[Ip-health] [SIGN-ON LETTER] Hain¹s price-doubling of MDR-TB diagnostic tool puts fragile gains at risk

Sharonann Lynch sharonann.lynch at gmail.com
Wed Jul 24 06:23:52 PDT 2013

[please circulate widely]

Dear colleagues,

I am writing to ask you to sign an open letter asking Hain Lifescience to
reconsider its decision to more than double the price of its GenoType
MTBDRplus product, an important rapid diagnostic tool that can detect
multi-drug-resistant tuberculosis.

This massive price hike comes just as efforts to implement new rapid
diagnostic tools are beginning to have real effects in improving diagnosis
and shortening time to treatment for drug-sensitive TB, drug-resistant TB,
and TB/HIV co-infection.  For example, MSF¹s implementation of new
molecular-based rapid diagnostics has shown an overall 50% increase in
laboratory-based diagnosis of TB when compared to the most commonly used TB
test, sputum smear microscopy.

Hain¹s GenoType MTBDRplus is a Line Probe Assay used by MSF and other
treatment providers to confirm resistance to first-line TB drugs rifampicin
and isoniazid, in accordance with WHO guidelines.  Hain¹s product is
endorsed by the WHO and is being rolled-out in the Expand TB project (funded
by UNITAID) aimed at increasing laboratory capacity in high MDR-TB burden
countries as well being implemented in several endemic countries outside of
the Expand TB project.

However, Hain Lifescience has made the decision to more than double the
price per test for the new version of GenoType MTBDRplus, placing undue
burden on stretched TB programme budgets and jeopardizing fragile progress
that has been made in implementing improved diagnostic tools that can
increase access to life-saving treatment. The previous version of the test
cost approximately EUR 3.50, but the new version is priced at EUR 7.50,
including training and technical support services.

New molecular-based rapid diagnostic tools represent the first real
technological leap in half a century for TB care, but implementation of
these new technologies has been slowed by prohibitive costs of new
platforms.
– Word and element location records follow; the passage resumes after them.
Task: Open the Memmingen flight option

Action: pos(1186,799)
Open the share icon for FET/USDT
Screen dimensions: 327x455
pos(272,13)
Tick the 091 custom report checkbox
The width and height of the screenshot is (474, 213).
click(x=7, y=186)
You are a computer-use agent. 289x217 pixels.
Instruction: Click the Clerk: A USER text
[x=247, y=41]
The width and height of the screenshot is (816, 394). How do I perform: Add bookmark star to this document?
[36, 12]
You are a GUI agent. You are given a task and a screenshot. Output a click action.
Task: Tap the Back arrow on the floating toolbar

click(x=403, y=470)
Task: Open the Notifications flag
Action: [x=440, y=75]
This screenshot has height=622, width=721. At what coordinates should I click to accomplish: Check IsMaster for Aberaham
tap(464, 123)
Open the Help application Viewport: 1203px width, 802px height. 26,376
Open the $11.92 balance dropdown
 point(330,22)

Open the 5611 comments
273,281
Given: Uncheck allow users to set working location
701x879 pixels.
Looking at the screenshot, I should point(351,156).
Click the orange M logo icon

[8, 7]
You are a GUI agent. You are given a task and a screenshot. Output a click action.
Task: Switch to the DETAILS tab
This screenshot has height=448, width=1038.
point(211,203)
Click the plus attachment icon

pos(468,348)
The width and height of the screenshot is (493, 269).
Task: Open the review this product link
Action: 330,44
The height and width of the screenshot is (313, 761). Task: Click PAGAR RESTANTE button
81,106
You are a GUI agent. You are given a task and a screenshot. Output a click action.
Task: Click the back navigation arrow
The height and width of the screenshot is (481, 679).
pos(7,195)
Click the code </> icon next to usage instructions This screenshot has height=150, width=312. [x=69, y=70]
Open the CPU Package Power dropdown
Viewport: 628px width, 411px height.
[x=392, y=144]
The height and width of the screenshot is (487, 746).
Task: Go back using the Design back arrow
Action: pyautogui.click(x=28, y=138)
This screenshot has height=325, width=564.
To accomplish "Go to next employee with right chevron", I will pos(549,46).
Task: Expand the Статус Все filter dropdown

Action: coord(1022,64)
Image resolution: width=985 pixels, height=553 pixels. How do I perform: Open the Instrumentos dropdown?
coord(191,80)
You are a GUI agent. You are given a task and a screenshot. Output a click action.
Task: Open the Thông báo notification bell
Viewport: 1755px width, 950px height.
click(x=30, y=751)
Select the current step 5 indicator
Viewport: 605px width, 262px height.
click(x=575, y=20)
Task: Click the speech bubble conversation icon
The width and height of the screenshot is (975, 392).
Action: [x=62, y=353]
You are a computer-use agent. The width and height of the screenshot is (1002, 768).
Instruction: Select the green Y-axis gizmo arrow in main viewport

New rapid diagnostics tools are helping to expose the true size
of the drug-resistant TB epidemic and get people on treatment faster.
Please join us by signing our open letter (attached) to Hain Lifescience to
ensure that its critical diagnostic tool is not priced out of reach of TB
programme budgets.  Ensuring accessibility of these critical tools is
urgently needed if we are to address the growing global crisis of MDR-TB,
and massive price hikes, like the one Hain has implemented, will only serve
to hinder implementation and put more lives at risk.

Please let us know by Monday 5 August if you can join this effort by sending
an email to access at msf.org with your organisation's name and location.

Go to http://www.msfaccess.org/our-work/tuberculosis for more information
and updates about the critical need to test and treat TB and its
drug-resistant forms.

Thank you,

Sharonann Lynch
Médecins Sans Frontières (MSF)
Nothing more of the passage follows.